In mid November I explored Trooperstown Wood. The understory here is largely comprised of bilberry bushes or fraughans that tend to provide a “cleaner” look to the woodland floor and respond well to dodging and burning to create contrast. It’s a mixed woodland. Wandering towards Glendalough Woods along the Inchavore River I came across an open area with scattered birch amongst bracken. This looked promising and I returned here on 3 occasions but just could not find a good composition – foiled again. My usually trusty YR weather app also let me down – forecasting thick fog that did not materialise on 2 visits. Another new location (for me) in Trooperstown is a walk on the northern bank of the river heading east directly from the car park. Through gorse the path meanders along the river to yield an interesting marsh/scrub. But again I struggled to create a compelling image.

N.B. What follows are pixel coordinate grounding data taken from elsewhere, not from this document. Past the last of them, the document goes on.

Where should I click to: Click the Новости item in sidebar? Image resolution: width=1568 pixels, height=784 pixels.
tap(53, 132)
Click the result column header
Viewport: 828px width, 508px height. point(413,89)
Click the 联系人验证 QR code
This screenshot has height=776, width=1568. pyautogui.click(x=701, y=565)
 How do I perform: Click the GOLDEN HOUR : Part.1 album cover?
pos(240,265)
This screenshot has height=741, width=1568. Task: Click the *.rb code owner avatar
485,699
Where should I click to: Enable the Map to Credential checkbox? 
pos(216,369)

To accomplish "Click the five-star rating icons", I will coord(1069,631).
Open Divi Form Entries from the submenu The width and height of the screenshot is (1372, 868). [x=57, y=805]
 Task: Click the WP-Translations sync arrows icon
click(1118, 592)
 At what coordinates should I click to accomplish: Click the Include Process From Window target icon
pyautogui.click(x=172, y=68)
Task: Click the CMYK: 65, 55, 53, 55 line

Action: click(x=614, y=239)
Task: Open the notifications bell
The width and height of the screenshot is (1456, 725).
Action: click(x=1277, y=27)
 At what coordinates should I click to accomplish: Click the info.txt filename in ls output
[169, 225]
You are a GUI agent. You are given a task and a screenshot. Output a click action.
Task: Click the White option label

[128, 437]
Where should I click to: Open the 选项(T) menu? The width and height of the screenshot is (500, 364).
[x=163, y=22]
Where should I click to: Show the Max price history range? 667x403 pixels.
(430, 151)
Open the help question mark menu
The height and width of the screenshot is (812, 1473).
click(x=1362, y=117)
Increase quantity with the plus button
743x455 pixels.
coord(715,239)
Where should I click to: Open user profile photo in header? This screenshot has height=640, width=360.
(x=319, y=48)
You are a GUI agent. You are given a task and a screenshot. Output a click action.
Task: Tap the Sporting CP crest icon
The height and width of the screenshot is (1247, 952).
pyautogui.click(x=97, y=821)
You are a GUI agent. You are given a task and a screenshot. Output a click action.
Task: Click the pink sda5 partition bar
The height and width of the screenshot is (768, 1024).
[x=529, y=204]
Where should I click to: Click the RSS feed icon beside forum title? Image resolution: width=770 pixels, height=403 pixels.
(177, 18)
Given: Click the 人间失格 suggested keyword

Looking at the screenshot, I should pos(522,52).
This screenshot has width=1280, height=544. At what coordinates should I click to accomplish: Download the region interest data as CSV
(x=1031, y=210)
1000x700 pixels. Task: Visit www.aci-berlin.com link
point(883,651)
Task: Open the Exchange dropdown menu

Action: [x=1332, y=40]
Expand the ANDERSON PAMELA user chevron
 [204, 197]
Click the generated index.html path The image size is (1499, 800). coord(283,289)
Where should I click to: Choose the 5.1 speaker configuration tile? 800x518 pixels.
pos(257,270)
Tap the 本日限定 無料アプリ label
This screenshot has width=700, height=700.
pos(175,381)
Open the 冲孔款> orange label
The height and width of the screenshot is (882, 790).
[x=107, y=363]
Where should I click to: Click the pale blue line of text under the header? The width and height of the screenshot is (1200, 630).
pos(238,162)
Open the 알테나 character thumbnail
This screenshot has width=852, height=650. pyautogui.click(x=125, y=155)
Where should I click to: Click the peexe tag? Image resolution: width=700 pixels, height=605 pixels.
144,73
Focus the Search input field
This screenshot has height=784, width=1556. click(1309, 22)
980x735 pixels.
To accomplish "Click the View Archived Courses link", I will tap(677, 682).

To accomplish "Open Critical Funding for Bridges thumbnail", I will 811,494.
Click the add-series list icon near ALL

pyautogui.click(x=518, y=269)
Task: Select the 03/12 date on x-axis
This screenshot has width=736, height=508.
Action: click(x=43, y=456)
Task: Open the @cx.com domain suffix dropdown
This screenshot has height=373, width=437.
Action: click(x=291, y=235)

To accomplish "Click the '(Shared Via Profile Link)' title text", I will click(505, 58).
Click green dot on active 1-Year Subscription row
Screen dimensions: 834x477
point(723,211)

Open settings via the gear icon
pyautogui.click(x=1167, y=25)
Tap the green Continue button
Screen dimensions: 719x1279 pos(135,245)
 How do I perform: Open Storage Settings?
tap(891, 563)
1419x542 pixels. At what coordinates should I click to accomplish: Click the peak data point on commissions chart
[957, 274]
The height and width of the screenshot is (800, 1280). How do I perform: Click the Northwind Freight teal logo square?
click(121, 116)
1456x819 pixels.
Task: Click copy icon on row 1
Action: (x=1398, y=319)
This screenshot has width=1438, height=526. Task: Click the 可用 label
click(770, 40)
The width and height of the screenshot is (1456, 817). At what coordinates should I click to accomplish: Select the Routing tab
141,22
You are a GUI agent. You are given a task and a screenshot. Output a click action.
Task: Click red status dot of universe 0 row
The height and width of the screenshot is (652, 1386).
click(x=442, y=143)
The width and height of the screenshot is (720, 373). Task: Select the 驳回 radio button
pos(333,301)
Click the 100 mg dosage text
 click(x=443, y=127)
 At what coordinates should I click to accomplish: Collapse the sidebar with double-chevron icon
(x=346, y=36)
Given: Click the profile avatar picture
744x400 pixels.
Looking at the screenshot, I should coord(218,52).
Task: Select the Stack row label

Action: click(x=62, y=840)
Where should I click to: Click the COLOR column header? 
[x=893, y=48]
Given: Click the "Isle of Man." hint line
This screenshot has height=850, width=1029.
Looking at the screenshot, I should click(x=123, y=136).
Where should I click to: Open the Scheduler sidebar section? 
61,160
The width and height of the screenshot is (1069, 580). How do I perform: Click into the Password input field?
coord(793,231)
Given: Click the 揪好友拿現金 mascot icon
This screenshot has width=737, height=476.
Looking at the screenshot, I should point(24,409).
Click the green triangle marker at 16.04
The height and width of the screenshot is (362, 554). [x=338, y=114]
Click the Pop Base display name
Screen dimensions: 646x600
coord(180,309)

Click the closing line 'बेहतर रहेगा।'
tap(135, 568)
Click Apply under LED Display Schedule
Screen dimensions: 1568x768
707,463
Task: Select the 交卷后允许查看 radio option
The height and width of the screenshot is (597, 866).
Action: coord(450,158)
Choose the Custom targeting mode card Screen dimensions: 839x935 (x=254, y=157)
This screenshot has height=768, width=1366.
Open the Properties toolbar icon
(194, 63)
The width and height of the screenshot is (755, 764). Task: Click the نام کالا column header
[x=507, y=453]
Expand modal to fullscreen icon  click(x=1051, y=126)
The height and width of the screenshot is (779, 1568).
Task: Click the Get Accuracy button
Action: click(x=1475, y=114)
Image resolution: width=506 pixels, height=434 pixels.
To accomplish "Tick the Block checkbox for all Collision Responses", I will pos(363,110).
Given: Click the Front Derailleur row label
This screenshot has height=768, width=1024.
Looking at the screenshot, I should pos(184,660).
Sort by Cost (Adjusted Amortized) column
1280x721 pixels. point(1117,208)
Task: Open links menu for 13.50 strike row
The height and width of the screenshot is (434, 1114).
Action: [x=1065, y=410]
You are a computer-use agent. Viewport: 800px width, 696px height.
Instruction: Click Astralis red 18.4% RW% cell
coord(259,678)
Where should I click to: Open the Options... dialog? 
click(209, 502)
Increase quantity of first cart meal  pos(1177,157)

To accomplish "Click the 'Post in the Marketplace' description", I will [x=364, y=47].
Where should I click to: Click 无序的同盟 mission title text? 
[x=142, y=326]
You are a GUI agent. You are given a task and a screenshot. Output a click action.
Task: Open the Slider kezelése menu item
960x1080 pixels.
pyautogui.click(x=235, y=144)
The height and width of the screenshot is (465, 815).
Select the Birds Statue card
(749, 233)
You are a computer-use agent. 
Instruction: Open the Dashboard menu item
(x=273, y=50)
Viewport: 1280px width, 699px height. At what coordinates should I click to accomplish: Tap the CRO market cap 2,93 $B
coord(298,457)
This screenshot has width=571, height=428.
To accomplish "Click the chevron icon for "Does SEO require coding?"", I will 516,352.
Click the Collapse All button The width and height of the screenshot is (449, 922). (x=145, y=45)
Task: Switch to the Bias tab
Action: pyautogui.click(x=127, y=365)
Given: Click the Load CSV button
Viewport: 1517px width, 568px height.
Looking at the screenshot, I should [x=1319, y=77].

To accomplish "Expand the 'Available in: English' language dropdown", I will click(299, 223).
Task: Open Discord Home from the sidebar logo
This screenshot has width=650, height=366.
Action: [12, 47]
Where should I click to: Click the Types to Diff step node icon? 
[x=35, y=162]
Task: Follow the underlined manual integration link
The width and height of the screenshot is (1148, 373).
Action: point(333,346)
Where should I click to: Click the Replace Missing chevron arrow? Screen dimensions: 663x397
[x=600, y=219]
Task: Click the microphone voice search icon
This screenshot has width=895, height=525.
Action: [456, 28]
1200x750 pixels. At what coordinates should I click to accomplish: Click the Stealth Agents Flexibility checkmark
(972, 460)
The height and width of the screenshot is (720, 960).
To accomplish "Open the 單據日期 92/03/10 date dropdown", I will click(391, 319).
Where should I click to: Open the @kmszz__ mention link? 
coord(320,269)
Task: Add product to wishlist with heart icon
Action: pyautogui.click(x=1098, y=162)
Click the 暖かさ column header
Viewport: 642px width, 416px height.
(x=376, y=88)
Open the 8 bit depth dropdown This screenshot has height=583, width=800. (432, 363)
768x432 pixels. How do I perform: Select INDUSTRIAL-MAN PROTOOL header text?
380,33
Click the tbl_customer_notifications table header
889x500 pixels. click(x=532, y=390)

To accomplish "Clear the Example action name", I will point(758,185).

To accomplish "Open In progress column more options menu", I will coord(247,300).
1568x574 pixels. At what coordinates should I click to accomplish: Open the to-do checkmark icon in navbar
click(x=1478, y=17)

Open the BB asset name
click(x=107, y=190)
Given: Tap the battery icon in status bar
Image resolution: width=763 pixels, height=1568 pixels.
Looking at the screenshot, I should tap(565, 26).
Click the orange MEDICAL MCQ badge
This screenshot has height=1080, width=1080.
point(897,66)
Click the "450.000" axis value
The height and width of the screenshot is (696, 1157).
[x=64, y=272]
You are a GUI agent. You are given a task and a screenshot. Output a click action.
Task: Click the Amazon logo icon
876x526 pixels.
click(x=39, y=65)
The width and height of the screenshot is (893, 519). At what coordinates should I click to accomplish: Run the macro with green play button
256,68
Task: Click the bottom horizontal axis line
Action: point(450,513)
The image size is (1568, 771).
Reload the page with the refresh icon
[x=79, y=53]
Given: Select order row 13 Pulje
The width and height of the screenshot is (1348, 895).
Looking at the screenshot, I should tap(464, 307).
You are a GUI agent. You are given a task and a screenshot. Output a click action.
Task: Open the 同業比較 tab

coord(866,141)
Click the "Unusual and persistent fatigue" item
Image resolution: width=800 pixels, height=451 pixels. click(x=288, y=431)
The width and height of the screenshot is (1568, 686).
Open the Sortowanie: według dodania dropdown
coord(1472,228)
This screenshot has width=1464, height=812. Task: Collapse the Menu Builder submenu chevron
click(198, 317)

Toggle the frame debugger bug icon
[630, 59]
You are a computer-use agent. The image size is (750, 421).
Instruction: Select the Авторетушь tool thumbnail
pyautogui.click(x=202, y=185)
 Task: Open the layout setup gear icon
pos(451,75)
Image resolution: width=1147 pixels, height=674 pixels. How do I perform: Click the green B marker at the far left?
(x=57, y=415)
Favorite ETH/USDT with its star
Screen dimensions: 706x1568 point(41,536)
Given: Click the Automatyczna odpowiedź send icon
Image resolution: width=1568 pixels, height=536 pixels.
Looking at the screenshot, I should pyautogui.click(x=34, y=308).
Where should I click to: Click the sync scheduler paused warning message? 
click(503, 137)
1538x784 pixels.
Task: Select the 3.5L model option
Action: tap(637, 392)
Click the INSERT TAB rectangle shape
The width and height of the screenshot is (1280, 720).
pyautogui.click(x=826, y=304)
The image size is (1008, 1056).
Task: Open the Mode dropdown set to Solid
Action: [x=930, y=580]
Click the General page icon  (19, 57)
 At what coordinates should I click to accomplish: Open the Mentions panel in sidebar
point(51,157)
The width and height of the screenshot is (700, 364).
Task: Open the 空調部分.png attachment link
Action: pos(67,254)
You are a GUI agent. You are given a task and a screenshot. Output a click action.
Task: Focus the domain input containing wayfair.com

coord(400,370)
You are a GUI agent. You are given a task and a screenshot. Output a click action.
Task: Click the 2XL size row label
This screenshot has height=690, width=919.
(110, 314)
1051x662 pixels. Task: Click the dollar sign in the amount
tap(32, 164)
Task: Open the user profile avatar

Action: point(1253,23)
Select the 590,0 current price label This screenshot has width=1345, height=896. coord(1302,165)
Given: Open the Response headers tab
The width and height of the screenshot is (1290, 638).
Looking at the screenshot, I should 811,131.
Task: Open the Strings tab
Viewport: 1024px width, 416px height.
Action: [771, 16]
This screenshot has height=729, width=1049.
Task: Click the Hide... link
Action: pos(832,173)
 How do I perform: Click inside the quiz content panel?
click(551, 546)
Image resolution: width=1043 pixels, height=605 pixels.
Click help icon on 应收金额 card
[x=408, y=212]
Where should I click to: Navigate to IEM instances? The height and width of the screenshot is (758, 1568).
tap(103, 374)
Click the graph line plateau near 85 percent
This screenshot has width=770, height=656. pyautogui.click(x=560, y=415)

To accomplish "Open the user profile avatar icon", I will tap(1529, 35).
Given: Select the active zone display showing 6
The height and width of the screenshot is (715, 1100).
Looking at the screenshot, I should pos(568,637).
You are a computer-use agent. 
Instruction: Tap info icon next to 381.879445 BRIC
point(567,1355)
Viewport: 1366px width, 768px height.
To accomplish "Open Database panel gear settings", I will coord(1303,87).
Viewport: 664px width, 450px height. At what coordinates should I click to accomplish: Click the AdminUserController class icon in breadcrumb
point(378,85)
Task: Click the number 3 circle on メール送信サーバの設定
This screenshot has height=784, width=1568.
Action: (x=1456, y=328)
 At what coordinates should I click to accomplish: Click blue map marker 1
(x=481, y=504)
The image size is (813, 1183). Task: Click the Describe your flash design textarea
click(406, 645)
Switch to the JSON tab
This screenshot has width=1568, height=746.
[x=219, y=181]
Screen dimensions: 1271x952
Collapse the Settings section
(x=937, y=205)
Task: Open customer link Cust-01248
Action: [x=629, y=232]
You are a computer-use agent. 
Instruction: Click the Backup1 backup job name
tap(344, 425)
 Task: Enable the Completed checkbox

As autumn yields to winter in early December, I find the patches of remaining colour are intense and fog/mist becomes more frequent. In many respects, this time of year can be most interesting particularly if mist is combined with an early morning frost. The valleys of Wicklow tend to receive some mist on most calm winter mornings but the mist will clear as the day progresses. I decided to pay a few visits to Glenmalure through the month of December and as I write this blog on New Year’s Eve, I’m still planning more visits there in early January. Glenmalure is the gateway to Ireland’s highest mountain outside of Kerry – Lugnaquilla but I am more interested in the pockets of woodland and rivers in the vicinity of the valley. It has a remoteness and wildness all of its own and is the longest glacial valley in Ireland. The Glenmalure Inn is another good reason to visit as it is the perfect stop off for lunch or breakfast – to put the feet up in a warm and comfortable setting with an atmosphere of yesteryear.
Coolalingo Waterfall close to the inn is a wonderful subject – but can it be classified as woodland photography? Is it outside the scope of my project? Not to worry – where there’s a will, there’s a way. To the left of the main waterfall is a mini cascade that is obfuscated by a moss covered tree that with a vivid imagination could be seen as a walking figure. Not far from the waterfall is an area of wild scrub/marshland. It is an old plantation that was cleared maybe 20 years ago and has been left to grow wild. I visited here on a “soft day” when mist and drizzle combined to lessen the impact of the untidy backdrop to a composition of a couple of birches. The effect of mist and/or rain on a woodland scene cannot be overstated – the birches in this image are unphotographable in standard light but in mist they glow. One of my favourite images of the year.
The road to the Baravore car park triggered a steep walk up above the tree line into the breathtaking Fraughan Rock Glen – above which sits Arts Lough. Maybe this will be my next project – exploring a defined, bounded mountain space. To explore this high valley and experience its moods and textures in differing contexts of wind, sun, rain and light – that would be worth a month or so of weekends.